The Dutch knowledge safety watchdog slapped a 290 million euro ($324 million) effective Monday on ride-hailing service Uber for allegedly transferring private particulars of European drivers to the US with out satisfactory safety. Uber known as the choice flawed and unjustified and stated it will attraction.
The Dutch Information Safety Authority stated the information transfers spanning greater than two years amounted to a critical breach of the European Union’s Basic Information Safety Regulation, which requires technical and organizational measures geared toward defending consumer knowledge.
“In Europe, the GDPR protects the elemental rights of individuals, by requiring companies and governments to deal with private knowledge with due care,” Dutch DPA chairman Aleid Wolfsen stated in an announcement.
“However sadly, this isn’t self-evident outdoors Europe. Consider governments that may faucet knowledge on a big scale. That’s the reason companies are normally obliged to take further measures in the event that they retailer private knowledge of Europeans outdoors the European Union. Uber didn’t meet the necessities of the GDPR to make sure the extent of safety to the information with regard to transfers to the U.S. That may be very critical.”
The case was initiated by complaints from 170 French Uber drivers, however the Dutch authority issued the effective as a result of Uber’s European headquarters is within the Netherlands.
Uber insisted it did nothing unsuitable.
“This flawed determination and extraordinary effective are fully unjustified. Uber’s cross-border knowledge switch course of was compliant with GDPR throughout a 3-year interval of immense uncertainty between the EU and U.S. We’ll attraction and stay assured that widespread sense will prevail,” the corporate stated in an announcement.

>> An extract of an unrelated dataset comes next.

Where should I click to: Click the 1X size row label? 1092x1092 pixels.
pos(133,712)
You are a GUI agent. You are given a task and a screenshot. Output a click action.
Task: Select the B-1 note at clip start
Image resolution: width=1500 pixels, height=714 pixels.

The alleged breach got here after the EU’s high courtroom dominated in 2020 that an settlement generally known as Privateness Defend that allowed hundreds of firms — from tech giants to small monetary companies — to switch knowledge to the US was invalid as a result of the American authorities might eavesdrop on folks’s knowledge.
The Dutch knowledge safety company stated that following the EU courtroom ruling, customary clauses in contracts might present a foundation for transferring knowledge outdoors the EU, “however provided that an equal stage of safety could be assured in follow.”
“As a result of Uber not used Commonplace Contractual Clauses from August 2021, the information of drivers from the EU have been insufficiently protected,” the watchdog stated. It added that Uber has been utilizing the successor to Privateness Defend because the finish of final 12 months, ending the alleged breach.
The Pc & Communications Trade Affiliation, an advocacy group for tech firms, stated the effective ignored the realities of on-line enterprise within the aftermath of the 2020 EU courtroom ruling.
“The busiest web route on this planet couldn’t merely be placed on maintain for 3 total years whereas governments labored to ascertain a brand new authorized framework for these knowledge flows,” the affiliation’s European head of coverage, Alexandre Roure, stated in an announcement.
“Any retroactive fines by knowledge safety authorities are particularly worrisome provided that these very privateness watchdogs failed to offer useful steerage throughout this era of great authorized uncertainty, in absence of any clear authorized framework,” he added.
Monday’s announcement is just not the primary time the Dutch knowledge safety watchdog has fined Uber. In January, the company fined it 10 million euros over what it stated was the corporate’s failure to reveal how lengthy it retained knowledge from drivers in Europe or to call non-EU international locations it shared the information with.